Enforce a DNS-label boundary on wildcard return URLs and CORS origins

A wildcard in a return URL or CORS origin is now honored only when the * is confined to a subdomain label and the host part after it is a registrable domain (an eTLD+1, such as https://*.example.com or https://*.example.co.uk). The wildcard then matches only hosts under that one customer-owned domain.

These forms are no longer honored, because each can match an attacker-registrable host:

  • dot-less, e.g. https://*foo.com (matches https://evilfoo.com);
  • public-suffix base, e.g. https://*.com, https://*.co.uk, https://*.vercel.app;
  • trailing or bare, e.g. https://www.example.*, https://*.

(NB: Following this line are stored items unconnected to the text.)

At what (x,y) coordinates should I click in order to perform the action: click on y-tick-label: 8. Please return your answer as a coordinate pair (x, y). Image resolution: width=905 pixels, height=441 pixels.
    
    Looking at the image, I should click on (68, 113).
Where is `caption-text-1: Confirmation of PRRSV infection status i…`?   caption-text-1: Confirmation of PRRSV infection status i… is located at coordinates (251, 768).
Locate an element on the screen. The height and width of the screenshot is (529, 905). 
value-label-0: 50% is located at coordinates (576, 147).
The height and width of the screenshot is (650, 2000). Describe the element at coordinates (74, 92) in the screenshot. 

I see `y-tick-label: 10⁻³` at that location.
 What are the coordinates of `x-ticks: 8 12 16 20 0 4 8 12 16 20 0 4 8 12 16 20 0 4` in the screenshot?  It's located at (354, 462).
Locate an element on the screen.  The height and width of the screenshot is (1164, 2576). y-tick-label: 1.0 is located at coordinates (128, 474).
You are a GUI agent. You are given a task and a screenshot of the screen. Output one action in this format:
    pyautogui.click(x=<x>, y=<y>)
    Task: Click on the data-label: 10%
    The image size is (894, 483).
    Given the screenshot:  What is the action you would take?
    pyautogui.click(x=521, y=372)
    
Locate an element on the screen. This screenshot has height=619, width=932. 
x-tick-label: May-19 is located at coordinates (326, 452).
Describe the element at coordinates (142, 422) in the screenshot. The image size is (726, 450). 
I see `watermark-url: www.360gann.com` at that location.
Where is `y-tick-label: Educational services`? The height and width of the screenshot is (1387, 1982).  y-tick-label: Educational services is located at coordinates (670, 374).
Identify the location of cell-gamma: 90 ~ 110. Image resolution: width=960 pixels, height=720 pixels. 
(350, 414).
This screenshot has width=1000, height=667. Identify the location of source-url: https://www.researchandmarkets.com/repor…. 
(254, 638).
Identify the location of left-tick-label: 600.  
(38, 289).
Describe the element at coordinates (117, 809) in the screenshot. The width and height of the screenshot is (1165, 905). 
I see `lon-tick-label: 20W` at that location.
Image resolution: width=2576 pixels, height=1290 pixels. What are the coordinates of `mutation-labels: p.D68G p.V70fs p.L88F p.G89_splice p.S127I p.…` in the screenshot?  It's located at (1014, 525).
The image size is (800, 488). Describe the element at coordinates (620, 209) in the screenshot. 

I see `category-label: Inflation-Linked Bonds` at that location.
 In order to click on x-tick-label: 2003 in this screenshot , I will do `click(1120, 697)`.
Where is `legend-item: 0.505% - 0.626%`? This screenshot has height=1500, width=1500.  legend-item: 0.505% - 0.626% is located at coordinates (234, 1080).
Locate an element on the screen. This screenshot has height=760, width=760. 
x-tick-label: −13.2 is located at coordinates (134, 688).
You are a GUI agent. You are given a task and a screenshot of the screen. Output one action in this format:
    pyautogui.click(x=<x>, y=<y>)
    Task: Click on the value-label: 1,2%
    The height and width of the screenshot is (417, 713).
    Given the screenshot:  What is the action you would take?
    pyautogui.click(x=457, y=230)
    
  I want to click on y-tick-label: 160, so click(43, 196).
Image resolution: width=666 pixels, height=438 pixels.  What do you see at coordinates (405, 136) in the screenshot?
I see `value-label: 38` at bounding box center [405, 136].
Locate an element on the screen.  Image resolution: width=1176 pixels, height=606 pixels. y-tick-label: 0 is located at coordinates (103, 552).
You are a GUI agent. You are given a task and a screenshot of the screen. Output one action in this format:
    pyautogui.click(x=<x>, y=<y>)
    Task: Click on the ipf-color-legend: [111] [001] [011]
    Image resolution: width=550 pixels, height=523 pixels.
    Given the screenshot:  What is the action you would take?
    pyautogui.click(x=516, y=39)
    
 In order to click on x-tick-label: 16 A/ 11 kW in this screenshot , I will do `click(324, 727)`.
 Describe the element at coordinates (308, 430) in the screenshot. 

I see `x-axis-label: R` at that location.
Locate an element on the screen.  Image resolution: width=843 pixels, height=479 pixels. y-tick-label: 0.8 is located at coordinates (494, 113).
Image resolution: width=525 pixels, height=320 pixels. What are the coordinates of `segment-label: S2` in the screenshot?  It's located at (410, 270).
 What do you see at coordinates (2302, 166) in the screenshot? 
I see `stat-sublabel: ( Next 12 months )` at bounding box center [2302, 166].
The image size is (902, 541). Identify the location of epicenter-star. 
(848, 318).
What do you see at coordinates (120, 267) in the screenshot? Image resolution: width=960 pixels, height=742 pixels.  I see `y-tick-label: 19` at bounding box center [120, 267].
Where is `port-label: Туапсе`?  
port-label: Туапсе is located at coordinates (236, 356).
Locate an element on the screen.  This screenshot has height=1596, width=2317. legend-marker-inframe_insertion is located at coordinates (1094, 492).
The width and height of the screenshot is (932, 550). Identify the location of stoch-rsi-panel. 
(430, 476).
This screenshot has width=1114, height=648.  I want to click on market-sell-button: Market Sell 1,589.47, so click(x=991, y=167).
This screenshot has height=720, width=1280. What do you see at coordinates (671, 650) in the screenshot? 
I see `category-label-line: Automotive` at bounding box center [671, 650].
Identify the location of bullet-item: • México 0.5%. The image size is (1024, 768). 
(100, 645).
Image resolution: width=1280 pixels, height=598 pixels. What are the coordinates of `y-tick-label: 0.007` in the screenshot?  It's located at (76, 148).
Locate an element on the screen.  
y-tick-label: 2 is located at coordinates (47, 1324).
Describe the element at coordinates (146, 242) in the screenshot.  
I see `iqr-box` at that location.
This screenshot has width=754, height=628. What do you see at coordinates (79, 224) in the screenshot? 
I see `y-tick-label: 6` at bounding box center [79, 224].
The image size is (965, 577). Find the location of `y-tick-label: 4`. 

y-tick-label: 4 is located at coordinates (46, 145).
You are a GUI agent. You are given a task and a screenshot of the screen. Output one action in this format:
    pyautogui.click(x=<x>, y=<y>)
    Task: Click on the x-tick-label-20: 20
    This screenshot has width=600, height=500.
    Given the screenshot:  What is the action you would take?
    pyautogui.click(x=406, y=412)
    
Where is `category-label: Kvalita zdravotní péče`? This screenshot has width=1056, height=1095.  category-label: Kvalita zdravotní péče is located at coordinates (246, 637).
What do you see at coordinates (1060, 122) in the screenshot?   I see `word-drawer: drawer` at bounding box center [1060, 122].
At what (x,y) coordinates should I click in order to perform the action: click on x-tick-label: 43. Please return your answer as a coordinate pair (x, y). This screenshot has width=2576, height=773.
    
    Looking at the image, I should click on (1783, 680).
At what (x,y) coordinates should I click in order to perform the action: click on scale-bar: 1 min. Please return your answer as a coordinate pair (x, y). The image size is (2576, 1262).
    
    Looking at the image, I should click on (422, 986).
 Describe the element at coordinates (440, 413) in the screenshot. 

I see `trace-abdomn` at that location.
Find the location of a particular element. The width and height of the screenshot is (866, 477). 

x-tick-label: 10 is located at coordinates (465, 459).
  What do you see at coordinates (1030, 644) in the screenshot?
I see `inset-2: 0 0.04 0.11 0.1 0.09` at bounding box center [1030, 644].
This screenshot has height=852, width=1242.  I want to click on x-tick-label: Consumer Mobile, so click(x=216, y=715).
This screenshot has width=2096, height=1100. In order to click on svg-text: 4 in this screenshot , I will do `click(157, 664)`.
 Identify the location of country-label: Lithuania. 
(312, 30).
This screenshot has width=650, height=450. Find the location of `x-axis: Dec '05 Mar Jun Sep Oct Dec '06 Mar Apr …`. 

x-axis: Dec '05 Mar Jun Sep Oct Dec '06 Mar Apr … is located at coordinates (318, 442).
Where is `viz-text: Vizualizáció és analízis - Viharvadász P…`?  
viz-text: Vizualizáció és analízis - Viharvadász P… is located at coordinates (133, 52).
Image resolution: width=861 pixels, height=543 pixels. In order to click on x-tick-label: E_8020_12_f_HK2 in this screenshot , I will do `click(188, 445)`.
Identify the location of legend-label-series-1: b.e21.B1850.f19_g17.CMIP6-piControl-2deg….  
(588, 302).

Only the host is checked: wildcards in the URL path are unaffected. Exact origins, the catch-all *, and Hydra's https://* ("all hosts for a scheme") are unchanged.

What enforces it

  • Return URLs: Kratos drops unsafe wildcard allowed_return_urls entries when it loads its config, and they never match.
  • CORS origins: matching across Kratos, Hydra, Keto, Oathkeeper, and Talos enforces the same boundary at request time.

Breaking changes

Replace any unsafe wildcard with the labelled https://*.example.com form, or list exact origins. Update serve.*.cors.allowed_origins and Kratos allowed_return_urls before upgrading; otherwise cross-origin requests and post-flow redirects from those hosts will be blocked.